Nearly 7,000 signatures were submitted as of February 25 that show support for Teodoro's petition. Teodoro warned of the bad effects to Boracay's tourism industry and public image when visitors, especially foreigners, learn about the deplorable practices at the island's dog pound.
“Abusing animals will lead to a loss of income and respectability for Boracay. The town will acquire a reputation for hideous animal cruelty and tourism will decline,” he said.
Teodoro also said the animal welfare group Aklan Animal Rescue & Rehabilitation Center in Kalibo has already contacted local travel agencies that serve Boracay to inform them about the situation and explain its probable effect to their business. The group hopes travel tours will support the petition to avoid further damage to Boracay's image.

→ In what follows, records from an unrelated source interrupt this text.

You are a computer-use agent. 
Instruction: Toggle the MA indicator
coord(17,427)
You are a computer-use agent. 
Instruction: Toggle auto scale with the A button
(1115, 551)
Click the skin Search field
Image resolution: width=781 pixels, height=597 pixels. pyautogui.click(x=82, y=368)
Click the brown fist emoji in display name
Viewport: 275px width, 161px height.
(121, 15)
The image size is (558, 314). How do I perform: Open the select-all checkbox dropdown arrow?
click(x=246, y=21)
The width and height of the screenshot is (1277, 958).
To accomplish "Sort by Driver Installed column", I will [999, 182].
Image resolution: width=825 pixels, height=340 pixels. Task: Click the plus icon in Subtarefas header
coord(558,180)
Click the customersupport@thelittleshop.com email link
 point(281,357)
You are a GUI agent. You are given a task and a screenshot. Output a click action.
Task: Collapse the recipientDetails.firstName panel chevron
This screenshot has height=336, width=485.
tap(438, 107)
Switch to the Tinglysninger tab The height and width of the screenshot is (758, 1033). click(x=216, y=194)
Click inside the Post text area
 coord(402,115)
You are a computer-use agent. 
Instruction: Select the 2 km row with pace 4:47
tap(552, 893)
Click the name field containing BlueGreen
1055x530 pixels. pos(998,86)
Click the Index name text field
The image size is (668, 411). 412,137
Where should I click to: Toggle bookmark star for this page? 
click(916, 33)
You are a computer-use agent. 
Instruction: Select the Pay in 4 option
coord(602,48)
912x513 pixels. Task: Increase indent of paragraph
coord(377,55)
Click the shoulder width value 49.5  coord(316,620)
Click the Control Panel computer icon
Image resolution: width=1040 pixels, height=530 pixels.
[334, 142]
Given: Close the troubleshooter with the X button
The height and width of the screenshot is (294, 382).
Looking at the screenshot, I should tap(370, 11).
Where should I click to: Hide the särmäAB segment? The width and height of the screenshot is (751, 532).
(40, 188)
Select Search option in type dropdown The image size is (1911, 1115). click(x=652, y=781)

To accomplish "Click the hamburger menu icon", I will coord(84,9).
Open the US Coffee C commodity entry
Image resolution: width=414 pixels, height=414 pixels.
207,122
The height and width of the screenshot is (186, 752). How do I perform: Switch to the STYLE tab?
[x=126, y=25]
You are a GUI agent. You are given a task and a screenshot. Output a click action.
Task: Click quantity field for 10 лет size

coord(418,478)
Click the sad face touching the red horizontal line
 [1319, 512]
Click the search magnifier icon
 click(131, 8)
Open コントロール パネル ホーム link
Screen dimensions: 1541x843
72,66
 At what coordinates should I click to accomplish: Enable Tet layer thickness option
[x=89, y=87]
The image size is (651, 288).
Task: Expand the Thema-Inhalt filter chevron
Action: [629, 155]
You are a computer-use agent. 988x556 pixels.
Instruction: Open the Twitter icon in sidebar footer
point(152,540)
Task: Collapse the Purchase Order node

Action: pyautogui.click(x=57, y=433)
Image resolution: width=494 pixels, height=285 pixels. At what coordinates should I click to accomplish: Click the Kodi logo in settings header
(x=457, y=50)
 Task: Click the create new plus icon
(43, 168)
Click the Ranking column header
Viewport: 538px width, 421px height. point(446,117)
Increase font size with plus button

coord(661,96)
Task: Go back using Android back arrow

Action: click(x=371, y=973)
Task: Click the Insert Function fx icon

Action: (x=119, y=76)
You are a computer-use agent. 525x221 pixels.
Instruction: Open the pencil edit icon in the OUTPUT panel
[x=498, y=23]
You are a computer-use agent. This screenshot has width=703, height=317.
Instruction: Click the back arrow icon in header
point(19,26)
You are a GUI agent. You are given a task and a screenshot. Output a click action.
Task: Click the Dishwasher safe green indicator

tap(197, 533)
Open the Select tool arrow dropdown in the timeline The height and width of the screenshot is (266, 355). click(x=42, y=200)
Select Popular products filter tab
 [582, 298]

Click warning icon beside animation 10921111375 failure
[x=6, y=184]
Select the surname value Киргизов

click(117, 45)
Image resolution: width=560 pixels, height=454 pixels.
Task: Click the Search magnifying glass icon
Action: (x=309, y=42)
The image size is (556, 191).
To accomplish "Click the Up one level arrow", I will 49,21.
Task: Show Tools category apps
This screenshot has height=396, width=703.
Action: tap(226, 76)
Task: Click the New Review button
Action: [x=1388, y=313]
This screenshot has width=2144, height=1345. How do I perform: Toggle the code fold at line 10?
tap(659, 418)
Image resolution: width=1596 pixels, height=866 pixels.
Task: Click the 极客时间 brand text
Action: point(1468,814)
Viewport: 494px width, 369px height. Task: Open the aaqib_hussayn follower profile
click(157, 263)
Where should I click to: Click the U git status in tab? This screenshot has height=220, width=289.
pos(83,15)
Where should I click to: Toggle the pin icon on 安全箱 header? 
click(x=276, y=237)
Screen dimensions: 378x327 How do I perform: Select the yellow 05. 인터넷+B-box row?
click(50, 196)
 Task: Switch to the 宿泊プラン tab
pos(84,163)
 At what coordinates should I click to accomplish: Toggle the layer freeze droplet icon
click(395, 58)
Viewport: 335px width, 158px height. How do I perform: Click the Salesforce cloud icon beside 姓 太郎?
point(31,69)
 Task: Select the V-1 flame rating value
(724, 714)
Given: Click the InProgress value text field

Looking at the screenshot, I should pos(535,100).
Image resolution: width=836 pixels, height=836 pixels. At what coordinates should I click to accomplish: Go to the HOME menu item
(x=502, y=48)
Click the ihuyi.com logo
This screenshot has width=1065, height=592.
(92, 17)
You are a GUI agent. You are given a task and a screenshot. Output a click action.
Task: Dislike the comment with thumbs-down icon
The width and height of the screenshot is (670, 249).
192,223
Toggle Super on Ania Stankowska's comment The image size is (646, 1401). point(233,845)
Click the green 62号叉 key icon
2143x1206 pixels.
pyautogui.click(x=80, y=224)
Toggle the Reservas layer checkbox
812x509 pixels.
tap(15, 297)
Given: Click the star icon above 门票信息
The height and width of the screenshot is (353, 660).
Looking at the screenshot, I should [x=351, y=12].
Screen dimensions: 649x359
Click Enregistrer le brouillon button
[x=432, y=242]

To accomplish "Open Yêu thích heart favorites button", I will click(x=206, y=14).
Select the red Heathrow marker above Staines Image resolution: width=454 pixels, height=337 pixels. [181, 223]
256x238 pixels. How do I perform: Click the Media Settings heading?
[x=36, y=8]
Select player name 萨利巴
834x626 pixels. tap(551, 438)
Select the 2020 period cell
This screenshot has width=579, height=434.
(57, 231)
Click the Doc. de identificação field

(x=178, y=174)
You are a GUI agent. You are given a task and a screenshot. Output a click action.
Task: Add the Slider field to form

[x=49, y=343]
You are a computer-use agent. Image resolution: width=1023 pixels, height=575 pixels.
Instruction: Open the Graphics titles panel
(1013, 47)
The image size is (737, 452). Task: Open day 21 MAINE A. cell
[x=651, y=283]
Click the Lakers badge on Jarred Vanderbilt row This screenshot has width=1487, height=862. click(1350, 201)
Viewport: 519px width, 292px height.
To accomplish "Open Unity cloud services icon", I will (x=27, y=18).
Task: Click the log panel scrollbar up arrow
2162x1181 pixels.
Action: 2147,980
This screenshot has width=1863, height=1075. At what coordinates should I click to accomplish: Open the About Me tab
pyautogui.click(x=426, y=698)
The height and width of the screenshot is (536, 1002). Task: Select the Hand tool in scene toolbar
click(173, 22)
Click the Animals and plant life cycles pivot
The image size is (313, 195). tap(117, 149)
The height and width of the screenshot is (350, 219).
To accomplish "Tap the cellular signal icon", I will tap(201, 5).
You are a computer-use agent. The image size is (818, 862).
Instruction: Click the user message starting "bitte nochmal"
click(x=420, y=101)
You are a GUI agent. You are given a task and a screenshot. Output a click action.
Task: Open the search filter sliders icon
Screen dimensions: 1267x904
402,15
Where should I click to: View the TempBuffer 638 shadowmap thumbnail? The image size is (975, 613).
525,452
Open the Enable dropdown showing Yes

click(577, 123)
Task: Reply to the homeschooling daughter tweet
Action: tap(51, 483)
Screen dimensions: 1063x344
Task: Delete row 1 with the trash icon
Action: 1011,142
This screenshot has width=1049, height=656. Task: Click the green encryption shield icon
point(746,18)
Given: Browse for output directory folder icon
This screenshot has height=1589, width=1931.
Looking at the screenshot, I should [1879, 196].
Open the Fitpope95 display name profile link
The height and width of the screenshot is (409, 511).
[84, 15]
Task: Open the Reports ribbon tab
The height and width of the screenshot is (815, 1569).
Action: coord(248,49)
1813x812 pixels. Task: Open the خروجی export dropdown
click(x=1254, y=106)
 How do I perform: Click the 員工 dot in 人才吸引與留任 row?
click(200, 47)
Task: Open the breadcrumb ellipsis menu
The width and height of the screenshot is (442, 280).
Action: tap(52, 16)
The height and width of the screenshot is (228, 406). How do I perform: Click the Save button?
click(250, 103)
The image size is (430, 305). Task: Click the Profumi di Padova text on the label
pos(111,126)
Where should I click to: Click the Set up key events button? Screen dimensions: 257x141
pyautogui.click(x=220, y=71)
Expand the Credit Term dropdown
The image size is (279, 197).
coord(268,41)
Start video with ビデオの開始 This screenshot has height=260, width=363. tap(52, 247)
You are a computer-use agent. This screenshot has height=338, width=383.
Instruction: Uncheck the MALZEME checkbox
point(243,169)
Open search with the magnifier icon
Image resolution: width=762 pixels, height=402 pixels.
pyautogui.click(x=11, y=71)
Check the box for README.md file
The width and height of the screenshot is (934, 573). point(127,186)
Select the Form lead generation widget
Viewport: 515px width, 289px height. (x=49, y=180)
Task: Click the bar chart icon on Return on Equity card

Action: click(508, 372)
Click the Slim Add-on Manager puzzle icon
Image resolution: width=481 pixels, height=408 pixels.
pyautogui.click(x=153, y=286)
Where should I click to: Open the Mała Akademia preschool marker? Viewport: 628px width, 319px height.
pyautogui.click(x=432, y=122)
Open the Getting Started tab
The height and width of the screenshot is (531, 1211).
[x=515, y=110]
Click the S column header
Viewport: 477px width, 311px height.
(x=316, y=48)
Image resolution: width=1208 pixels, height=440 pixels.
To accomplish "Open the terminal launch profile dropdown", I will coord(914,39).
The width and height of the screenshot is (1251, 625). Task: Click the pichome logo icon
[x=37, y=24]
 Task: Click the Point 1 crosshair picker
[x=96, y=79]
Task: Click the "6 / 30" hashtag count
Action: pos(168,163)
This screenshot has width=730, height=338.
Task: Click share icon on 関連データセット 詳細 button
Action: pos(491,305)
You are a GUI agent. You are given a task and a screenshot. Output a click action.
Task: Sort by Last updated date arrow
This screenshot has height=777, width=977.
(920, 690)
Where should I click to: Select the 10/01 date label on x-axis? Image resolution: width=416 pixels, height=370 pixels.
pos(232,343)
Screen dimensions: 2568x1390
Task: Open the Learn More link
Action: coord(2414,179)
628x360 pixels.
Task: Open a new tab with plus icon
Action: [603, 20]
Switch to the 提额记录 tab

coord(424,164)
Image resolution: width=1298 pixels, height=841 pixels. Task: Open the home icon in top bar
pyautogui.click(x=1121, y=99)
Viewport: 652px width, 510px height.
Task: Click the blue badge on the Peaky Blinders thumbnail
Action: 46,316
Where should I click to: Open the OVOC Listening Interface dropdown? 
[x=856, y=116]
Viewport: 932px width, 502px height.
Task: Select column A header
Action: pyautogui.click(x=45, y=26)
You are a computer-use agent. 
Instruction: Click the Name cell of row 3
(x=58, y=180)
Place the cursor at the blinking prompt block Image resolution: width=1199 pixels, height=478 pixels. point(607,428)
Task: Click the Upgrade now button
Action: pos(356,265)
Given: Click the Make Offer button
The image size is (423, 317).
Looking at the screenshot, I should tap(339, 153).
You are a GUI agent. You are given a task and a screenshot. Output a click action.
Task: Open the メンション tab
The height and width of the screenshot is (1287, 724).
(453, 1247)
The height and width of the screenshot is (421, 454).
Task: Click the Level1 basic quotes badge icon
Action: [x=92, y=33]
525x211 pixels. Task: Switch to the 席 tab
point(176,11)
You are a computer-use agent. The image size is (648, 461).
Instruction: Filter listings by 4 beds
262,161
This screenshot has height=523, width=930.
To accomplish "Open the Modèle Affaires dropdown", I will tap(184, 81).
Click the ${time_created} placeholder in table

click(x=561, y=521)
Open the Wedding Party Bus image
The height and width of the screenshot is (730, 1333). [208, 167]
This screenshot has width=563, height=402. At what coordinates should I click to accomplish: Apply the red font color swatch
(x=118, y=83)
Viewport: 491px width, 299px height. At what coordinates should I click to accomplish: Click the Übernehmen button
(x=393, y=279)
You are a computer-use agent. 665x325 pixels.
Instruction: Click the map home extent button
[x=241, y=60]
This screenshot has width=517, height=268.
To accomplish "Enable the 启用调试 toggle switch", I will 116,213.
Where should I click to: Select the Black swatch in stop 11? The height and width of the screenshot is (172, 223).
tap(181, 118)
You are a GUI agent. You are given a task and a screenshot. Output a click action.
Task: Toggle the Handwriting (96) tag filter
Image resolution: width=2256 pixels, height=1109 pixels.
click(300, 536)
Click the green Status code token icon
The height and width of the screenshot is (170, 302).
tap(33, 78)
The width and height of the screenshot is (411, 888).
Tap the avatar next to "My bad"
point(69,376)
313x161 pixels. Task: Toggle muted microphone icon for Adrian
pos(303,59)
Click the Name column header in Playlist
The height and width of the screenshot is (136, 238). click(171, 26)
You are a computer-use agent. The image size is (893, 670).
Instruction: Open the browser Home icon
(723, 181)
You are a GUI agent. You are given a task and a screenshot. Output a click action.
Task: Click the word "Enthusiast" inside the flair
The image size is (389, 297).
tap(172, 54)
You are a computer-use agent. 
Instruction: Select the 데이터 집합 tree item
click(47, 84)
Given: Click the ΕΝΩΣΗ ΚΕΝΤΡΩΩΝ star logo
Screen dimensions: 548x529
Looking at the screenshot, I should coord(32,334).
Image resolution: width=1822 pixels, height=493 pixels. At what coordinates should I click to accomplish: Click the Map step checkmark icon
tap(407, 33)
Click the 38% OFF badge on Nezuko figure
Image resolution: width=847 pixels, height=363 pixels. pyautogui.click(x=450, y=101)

The snowballing public support as evidenced by the number of those that have digitally signed the petition has so far helped the group to possibly have a meeting with Yap. Teodoro said they will not terminate the online petition even after the target number of signatures are met as the dogs are counting on more people to sign up and demand humane treatment on their behalf.
Teodoro, in his petition, also pointed out that the cruel and inhumane conditions in Boracay's dog pound violate Republic Act (RA) 8485 or “The Animal Welfare Act” and its amendment RA 10631.
“Municipal dog pounds fall under these laws. Republic Act 9482 mandates the role of a Local Government Unit on population control and recognizes the provisions of RA 8485. Therefore, the Mayor is legally required to uphold animal welfare,” he added.